5/DQ8 alleles among different ethnic groups from HLA tissue typin

5/DQ8 alleles among different ethnic groups from HLA tissue typing cohortAbout 90% of individuals with coeliac disease carry the HLA DQ2.5 gene and practically all the remaining patients express HLA DQ8. Clinically Coeliac disease seems find more rare among non-Europeans. Methods: Retrospective review of 391 HLA DQ2.5/DQ8 tissue typing samples from NZ Blood Service. The demographic details are obtained from the NZ Health Information Services. HLA DQ2.5, DQ8 frequencies were examined. (HLA DQ2.5 DQA1*0501; DQB1*0201), DQ8 (DQA1*0301; DQB1*0302)) Results: Of the

391 samples; European (44.8%), Maori (40.7%), Pacific Island (6.9%), and Asian (5.4%). 43% of the samples were from bone marrow typing, 12.3% from lung transplant donor/recipient. HLA DQ2.5 homozygosity was present in 2.29% European, and absent in Maori, Pacific Island or Asian groups. DQ2.5 heterozygosity was present in 1.71% European, 1.3% Maori, absent in Asian and Pacific Island groups. HLA DQ8 homozygosity was present in 1.14% of European, Selleck Trametinib 1.9% Maori, absent in Asian or Pacific island groups.

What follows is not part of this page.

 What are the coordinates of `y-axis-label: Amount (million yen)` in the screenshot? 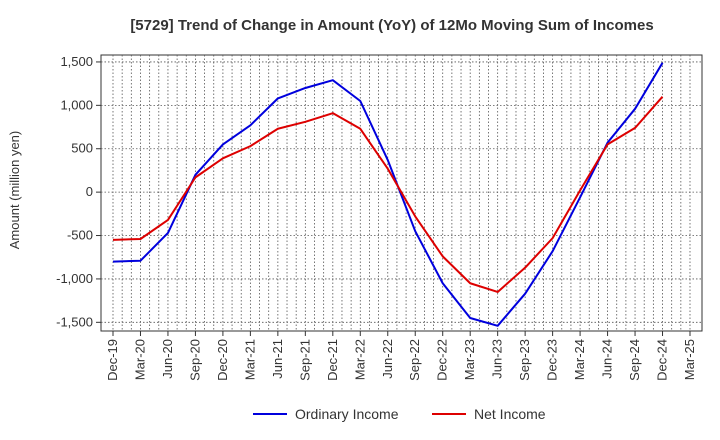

DQ8 heterozygosity was present in 2% European, 5% Maori, 7.4% Pacific Island, and absent in Asian. The overall DQ2.5 allele frequencies

were 4% (European) and 1.85% (non-European), and DQ8 allele frequencies were 3.14% (European) and 6.94% (non-European). Conclusion: HLA DQ2.5 homozygosity was more common in European group (p < 0.01) and HLA DQ8 homozygosity was more common in Maori group (p < 0.01), compared to other groups. The HLA allele frequencies do not explain the current low prevalence of

Coeliac disease among non-Europeans. Dietary, environmental factors Microbiology inhibitor may be of greater importance. Key Word(s): 1. HLA DQ2.5/DQ8; 2. celiac disease; 3. allele frequency; Presenting Author: ROBLEDODANIEL FERNANDO Additional Authors: LARREA HECTOR Corresponding Author: ROBLEDODANIEL FERNANDO Affiliations: Hospital Paroissien Objective: Introduction: 20% Of the patients in rehabilitation with swallowing disorders. The current standard therapy for the treatment of dysphagia usually employs techniques such as compensatory strategy; changes in diet, positioning of the head and modification of the size of the bolus. It is usually also used specific techniques aimed at improving coordination and strength of muscles, swallowing by the thermal stimulation, Biofeedback, Mendelssohn or supraglottic lifting manoeuvre. With vocaSTIM ® electro-stimulation is used not only for the treatment of disorders of speech and voice, but it also applies for the correction of dysphagia.